In June, NASA announced that it would partner with two industry groups, one led by Axiom Space and the other by Collins Aerospace, to develop spacesuits for both the Moon and spacewalks in low Earth orbit. In September, the space agency said Axiom would develop Artemis Moonwalking suits. NASA said last week that Collins will develop suits for the International Space Station and other applications in space.
These will be NASA’s first new spacesuits in decades, and since they are small spacecraft, the new suits are complex machines. A spacesuit design must include life support equipment, compression garments, avionics, and more in a self-contained unit. Developing a suit suitable for the lunar environment would be particularly difficult because it had not been done in five decades, and the Apollo astronauts had to deal with a lot of powerful dust on the lunar surface.
To get a sense of how this work is progressing, Ars recently spoke with Chris Hansen, deputy director of the Space Suits and Lunar Module Program at NASA.
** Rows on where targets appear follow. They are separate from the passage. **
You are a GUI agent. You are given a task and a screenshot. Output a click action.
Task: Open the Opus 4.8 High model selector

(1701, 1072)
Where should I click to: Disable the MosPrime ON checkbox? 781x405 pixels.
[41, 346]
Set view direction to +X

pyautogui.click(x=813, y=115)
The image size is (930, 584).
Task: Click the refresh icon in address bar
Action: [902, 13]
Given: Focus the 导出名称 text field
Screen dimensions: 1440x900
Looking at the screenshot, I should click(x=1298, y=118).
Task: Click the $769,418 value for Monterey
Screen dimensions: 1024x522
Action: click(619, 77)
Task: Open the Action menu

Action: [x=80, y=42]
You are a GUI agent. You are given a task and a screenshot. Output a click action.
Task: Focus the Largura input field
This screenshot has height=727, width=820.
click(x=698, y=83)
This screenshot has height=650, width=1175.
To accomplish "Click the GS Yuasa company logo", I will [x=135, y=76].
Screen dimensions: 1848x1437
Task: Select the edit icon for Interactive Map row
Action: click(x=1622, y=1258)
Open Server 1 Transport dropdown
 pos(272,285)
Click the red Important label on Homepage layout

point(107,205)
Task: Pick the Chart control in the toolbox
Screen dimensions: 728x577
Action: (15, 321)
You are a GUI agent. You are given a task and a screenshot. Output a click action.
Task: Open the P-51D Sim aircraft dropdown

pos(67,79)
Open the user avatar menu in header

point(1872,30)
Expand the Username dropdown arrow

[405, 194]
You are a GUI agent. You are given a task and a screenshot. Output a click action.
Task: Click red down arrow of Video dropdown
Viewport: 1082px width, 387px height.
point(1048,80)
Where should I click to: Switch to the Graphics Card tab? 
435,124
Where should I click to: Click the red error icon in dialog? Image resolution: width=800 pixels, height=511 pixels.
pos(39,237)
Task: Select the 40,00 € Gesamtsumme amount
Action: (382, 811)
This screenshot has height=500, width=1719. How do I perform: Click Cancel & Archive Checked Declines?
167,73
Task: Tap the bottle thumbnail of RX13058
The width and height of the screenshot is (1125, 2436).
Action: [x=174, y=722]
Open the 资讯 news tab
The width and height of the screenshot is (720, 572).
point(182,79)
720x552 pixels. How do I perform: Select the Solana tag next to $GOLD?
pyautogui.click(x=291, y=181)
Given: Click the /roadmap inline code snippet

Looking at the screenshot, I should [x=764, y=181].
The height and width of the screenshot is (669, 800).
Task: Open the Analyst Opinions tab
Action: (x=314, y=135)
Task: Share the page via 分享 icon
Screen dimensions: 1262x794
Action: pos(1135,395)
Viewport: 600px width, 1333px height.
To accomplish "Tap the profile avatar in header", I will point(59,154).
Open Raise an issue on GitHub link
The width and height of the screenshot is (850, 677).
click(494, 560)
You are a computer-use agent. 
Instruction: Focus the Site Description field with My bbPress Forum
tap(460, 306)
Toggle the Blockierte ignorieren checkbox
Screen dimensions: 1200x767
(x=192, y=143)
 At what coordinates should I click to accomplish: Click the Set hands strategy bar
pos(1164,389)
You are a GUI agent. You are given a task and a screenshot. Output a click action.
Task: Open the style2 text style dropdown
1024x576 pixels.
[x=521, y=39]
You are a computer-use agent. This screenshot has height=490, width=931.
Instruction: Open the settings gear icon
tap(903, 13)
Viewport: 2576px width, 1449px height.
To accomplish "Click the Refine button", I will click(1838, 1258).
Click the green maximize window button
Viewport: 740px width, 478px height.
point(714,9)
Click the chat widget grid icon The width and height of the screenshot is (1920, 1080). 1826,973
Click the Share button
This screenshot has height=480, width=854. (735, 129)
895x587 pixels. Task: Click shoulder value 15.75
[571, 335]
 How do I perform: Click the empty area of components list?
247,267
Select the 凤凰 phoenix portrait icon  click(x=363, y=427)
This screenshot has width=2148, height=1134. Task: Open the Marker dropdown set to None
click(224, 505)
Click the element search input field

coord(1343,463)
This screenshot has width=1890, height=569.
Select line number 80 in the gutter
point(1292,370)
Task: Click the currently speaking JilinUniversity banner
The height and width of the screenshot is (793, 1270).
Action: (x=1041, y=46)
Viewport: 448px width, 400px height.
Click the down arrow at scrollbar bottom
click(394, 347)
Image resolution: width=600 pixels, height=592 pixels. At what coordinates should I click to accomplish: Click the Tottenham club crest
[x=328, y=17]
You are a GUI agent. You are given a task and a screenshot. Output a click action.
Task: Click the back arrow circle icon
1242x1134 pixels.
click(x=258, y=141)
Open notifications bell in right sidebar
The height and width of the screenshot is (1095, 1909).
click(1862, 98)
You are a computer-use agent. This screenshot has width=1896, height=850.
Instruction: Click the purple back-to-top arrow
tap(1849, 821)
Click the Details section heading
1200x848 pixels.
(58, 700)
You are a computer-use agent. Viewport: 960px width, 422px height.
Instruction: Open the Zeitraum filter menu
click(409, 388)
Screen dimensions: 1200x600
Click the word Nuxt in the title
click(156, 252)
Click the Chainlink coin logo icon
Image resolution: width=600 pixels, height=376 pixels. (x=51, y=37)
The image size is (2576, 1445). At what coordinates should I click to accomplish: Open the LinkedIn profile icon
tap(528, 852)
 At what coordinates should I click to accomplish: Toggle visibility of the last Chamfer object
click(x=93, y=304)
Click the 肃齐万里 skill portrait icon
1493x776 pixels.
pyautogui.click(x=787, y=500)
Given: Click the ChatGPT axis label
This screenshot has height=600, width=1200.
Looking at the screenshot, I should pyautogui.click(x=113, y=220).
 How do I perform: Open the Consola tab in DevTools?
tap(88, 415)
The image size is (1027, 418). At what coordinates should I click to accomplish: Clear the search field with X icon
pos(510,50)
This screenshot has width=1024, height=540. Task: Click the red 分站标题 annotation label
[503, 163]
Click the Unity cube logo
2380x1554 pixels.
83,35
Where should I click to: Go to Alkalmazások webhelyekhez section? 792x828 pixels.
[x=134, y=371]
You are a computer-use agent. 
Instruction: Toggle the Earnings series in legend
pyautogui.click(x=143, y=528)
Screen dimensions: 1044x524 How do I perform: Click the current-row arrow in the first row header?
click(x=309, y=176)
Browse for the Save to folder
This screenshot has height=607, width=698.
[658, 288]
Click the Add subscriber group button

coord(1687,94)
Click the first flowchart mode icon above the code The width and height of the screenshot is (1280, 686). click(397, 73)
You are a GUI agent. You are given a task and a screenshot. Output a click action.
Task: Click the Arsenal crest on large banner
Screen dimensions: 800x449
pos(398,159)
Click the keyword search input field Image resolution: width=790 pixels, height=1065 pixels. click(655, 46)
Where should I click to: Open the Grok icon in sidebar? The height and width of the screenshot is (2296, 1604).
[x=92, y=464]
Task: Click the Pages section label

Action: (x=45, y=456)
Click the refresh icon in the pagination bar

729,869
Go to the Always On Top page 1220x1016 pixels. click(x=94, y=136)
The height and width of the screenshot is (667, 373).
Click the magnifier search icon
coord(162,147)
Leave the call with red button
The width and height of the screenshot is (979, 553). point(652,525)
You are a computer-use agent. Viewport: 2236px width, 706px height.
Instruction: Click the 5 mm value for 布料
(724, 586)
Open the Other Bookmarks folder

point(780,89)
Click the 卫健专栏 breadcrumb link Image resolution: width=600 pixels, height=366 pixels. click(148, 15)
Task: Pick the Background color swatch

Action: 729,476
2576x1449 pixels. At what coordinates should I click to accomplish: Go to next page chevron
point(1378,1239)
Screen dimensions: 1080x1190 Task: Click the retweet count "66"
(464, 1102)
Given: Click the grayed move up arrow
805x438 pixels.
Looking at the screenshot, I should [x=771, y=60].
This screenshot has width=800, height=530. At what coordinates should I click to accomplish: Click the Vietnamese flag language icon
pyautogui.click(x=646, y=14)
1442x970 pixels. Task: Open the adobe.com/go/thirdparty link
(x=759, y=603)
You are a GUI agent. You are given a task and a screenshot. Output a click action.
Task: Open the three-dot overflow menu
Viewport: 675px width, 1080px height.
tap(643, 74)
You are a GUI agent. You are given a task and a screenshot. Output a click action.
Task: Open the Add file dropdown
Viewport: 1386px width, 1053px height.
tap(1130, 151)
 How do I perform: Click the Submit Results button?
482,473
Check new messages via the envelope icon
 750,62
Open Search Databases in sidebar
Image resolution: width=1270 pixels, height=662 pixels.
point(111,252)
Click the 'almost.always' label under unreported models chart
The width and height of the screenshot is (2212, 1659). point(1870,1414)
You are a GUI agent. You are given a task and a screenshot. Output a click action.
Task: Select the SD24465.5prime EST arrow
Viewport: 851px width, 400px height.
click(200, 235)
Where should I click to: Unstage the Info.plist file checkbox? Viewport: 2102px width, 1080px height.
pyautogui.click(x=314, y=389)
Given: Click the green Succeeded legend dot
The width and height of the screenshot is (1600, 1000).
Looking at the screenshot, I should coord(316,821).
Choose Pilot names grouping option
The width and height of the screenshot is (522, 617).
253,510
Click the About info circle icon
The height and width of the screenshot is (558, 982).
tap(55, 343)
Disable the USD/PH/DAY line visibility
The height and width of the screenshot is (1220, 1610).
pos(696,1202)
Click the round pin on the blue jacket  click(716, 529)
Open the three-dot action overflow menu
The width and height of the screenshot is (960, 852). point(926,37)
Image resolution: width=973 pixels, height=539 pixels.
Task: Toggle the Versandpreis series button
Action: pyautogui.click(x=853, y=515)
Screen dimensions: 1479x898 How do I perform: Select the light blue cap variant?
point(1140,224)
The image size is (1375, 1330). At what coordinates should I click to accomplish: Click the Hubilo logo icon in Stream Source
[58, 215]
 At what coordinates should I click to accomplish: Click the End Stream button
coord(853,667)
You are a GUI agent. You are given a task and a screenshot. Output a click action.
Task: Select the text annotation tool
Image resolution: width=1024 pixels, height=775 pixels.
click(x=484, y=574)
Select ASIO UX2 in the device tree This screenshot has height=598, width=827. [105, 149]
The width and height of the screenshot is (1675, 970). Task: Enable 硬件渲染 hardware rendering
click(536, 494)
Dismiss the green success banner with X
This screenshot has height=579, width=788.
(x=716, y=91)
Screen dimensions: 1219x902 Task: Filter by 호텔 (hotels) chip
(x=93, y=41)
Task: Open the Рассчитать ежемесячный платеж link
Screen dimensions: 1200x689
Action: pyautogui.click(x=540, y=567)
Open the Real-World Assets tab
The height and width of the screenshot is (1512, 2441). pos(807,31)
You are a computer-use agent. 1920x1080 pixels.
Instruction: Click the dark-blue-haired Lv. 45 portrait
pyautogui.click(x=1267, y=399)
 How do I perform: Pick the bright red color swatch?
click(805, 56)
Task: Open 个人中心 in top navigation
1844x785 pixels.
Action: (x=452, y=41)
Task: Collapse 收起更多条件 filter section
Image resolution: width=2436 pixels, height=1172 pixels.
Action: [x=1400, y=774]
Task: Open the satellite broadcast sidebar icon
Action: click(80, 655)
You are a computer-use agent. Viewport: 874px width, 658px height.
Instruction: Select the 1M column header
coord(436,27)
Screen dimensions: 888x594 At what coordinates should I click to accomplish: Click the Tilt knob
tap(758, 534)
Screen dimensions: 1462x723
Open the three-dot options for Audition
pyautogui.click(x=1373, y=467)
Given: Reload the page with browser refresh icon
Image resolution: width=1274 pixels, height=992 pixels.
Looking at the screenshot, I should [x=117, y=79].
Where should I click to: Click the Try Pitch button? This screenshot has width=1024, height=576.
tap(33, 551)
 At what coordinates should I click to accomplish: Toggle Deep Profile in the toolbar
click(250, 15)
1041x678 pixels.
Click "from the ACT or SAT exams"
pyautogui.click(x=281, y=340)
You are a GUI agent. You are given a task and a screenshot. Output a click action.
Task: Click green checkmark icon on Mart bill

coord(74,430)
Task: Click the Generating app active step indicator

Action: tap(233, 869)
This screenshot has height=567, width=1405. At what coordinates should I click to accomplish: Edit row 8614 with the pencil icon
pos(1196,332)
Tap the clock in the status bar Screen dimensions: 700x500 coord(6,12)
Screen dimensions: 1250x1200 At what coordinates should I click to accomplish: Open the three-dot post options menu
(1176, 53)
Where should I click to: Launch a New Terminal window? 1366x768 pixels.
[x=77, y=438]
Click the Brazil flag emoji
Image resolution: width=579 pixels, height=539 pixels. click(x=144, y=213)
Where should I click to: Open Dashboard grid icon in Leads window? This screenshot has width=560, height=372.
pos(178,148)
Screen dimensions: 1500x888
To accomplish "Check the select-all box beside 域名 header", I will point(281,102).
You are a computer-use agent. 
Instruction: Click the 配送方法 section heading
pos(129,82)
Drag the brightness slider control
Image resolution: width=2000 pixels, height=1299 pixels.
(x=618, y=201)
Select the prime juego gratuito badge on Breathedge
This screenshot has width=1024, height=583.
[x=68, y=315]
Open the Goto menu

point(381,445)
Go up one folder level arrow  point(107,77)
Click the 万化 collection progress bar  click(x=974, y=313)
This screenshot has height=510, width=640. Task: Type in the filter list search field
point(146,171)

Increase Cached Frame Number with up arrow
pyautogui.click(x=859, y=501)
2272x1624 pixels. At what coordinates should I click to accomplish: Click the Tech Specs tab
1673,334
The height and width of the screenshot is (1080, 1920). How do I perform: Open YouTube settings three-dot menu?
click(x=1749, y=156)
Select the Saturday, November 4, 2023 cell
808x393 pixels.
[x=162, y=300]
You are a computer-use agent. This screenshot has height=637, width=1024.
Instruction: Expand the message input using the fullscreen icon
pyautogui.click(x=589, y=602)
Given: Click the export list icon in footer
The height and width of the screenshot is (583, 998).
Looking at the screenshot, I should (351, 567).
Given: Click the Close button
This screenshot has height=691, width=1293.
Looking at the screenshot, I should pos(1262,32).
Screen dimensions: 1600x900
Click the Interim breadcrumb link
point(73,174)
“We think they’re doing a great job,” Hansen said of Axiom and Collins. “These companies are so excited and excited about these projects, they’ve invested a lot of their own money in the lawsuits.”
Each company has been able to take full advantage of the design and research that NASA put into the internal development of a next-generation spacesuit known as “xEMU.” NASA has invested $420 million in this research and development effort over more than a decade. “They’ve been able to use it heavily in their designs,” Hansen said of the companies and the xEMU prototype.
NASA has set a goal for the Artemis III mission to land two people on the moon by 2025. While that doesn’t seem plausible, it’s more likely that Artemis II will fly a crew around the moon that year, setting up Artemis III later in the decade. Hansen said Axiom is still working toward that goal.
To that end, Hansen said, the company is scheduled to present two flight-ready suits to NASA by the middle or late 2025. While Axiom will be required to demonstrate the suits in a flight-like environment, most likely an airlock on the ground, the first flight test will likely take place. her on the moon.
“Artemis 3 will be a demonstration mission,” Hansen said. “We hold our contractors to their schedules. I’m very confident that they’re going to put up these schedules that we’re talking about.”